OCaml Security Audit
Systematic security hardening through vulnerability research, defensive coding, and comprehensive testing.
Core Philosophy
- Study the attacks first: Research CVEs in equivalent C/Rust/Go/Python libraries before writing tests
- Assume hostile input: Every parser, decoder, and protocol handler receives adversarial data
- Fail explicitly: Reject malformed input early with clear errors, never silently corrupt
- Test the boundaries: Edge cases at min/max values, empty input, and overflow points
- Defense in depth: Multiple validation layers, even when one seems sufficient
Workflow
Phase 1: CVE Research
Before writing any tests, research known vulnerabilities in equivalent implementations.

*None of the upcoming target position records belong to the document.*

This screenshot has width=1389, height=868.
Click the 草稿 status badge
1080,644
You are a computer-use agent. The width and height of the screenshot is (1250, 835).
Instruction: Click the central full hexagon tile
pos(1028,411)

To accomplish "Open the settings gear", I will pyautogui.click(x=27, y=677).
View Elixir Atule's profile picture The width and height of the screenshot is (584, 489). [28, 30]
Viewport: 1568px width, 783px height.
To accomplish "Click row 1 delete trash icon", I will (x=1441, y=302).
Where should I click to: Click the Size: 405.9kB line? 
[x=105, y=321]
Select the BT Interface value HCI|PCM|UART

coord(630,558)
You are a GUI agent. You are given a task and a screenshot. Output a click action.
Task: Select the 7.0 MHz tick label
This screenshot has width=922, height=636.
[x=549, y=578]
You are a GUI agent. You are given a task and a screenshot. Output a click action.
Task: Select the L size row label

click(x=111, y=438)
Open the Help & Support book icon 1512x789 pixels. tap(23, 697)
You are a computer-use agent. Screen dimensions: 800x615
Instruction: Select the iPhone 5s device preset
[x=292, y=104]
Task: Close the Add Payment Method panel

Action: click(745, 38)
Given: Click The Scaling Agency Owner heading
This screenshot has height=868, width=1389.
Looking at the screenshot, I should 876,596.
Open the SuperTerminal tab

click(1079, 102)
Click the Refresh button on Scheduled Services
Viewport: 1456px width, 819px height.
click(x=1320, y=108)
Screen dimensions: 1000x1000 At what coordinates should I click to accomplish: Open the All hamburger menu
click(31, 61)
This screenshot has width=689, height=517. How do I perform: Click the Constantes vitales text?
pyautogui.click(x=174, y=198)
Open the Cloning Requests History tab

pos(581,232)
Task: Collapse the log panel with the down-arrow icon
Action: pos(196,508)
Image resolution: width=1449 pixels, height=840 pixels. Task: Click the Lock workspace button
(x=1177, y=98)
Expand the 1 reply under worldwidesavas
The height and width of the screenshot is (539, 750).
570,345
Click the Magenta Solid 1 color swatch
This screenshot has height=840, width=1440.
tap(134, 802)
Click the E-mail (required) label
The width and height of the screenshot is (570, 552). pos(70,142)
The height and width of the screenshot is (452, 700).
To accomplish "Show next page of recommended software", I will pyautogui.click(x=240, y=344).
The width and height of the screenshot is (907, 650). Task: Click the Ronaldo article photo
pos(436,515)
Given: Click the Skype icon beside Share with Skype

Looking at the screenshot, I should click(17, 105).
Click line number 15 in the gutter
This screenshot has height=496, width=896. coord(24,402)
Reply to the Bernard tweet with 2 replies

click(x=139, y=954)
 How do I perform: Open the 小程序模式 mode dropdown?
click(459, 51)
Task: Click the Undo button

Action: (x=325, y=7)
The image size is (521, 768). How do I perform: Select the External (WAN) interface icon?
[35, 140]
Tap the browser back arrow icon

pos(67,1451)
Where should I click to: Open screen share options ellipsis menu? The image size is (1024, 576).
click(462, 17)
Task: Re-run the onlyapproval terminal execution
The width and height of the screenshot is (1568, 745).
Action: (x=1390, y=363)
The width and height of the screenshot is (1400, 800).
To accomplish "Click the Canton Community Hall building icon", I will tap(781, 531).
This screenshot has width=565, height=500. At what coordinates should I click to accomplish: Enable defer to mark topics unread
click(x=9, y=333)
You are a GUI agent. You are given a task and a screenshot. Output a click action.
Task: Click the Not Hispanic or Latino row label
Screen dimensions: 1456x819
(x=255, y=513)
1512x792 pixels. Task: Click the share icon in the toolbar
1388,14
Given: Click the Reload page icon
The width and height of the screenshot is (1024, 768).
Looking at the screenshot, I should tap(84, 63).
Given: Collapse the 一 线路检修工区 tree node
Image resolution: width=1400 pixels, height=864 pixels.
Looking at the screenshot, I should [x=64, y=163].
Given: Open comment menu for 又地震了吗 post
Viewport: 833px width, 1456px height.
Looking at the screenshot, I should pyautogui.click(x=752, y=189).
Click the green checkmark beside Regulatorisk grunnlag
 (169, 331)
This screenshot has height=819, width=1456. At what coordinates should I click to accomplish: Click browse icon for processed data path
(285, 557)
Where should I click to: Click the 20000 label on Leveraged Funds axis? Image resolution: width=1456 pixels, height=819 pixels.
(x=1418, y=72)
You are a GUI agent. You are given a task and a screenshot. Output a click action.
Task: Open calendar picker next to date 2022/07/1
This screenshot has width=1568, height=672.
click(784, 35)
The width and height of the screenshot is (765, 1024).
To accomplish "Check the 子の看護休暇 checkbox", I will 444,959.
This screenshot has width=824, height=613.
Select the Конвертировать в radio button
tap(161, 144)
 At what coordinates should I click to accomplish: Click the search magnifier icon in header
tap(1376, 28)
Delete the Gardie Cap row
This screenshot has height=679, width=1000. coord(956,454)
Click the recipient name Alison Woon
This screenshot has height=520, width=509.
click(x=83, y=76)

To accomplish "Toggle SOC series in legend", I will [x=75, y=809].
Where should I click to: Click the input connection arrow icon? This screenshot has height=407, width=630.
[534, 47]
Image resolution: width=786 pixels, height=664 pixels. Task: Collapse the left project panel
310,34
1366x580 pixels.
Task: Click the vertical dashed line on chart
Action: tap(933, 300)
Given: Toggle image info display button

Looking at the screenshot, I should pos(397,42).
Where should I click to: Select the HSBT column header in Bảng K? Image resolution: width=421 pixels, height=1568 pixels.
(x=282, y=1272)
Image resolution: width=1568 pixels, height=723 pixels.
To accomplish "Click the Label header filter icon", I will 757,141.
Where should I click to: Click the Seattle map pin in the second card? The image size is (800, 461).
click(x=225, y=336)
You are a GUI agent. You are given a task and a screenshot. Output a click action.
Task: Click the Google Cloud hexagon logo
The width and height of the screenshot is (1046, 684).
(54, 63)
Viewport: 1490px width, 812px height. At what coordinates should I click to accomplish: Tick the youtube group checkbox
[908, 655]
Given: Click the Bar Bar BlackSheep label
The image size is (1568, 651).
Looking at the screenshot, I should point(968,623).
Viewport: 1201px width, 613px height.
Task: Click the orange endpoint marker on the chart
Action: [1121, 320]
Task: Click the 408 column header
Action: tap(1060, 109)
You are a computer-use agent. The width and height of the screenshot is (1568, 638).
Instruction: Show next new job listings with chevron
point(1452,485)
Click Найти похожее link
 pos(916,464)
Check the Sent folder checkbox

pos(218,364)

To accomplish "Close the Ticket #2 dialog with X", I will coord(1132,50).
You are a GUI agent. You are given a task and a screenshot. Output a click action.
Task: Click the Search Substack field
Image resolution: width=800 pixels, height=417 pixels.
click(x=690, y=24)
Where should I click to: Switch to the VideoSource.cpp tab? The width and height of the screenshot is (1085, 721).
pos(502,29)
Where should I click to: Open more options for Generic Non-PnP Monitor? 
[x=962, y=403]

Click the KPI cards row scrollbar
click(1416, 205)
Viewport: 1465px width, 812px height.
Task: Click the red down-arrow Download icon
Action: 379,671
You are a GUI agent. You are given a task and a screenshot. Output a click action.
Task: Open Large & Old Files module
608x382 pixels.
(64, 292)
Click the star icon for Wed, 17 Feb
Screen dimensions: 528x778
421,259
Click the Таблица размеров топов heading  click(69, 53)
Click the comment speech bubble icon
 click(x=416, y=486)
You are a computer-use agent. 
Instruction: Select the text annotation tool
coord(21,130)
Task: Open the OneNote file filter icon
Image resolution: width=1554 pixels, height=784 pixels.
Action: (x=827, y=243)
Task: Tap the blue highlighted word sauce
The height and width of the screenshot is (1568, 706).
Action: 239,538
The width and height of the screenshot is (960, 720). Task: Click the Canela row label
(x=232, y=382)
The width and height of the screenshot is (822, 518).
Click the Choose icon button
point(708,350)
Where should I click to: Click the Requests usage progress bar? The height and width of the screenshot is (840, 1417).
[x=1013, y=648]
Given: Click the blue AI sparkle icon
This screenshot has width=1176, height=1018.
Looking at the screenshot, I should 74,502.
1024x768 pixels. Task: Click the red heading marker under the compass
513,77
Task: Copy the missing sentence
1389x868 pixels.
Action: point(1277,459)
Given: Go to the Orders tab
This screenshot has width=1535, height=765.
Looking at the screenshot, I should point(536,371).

1. Identify comparable libraries:
OCaml library → Research in
─────────────────────────────────────
PNG/image parser → libpng, image-rs, Pillow
TLS/crypto → OpenSSL, BoringSSL, rustls
HTTP parser → http-parser, hyper, httptools
JSON parser → json-c, serde_json, ujson
XML parser → libxml2, quick-xml, defusedxml
Archive (zip/tar) → libarchive, zip-rs, tarfile
DNS resolver → c-ares, trust-dns, dnspython
Compression → zlib, miniz, flate2
YAML parser → libyaml, serde_yaml, PyYAML
PDF parser → poppler, pdf-rs, PyPDF2
ASN.1/X.509 → OpenSSL, ring, pyasn1
2. Search for CVEs:
# Search NVD database
curl "https://services.nvd.nist.gov/rest/json/cves/2.0?keywordSearch=libpng+buffer+overflow" | jq '.vulnerabilities[].cve.descriptions[0].value'
# Search CVE Details
# https://www.cvedetails.com/vulnerability-search.php
# Search GitHub Security Advisories
gh api graphql -f query='{ securityAdvisories(first:10, ecosystem:PIP, keyword:"pillow") { nodes { summary description severity } } }'
# Check OSV database
curl "https://api.osv.dev/v1/query" -d '{"package": {"name": "pillow", "ecosystem": "PyPI"}}'
3. Document findings - track CVEs and map to tests. See references/vulnerability-classes.md.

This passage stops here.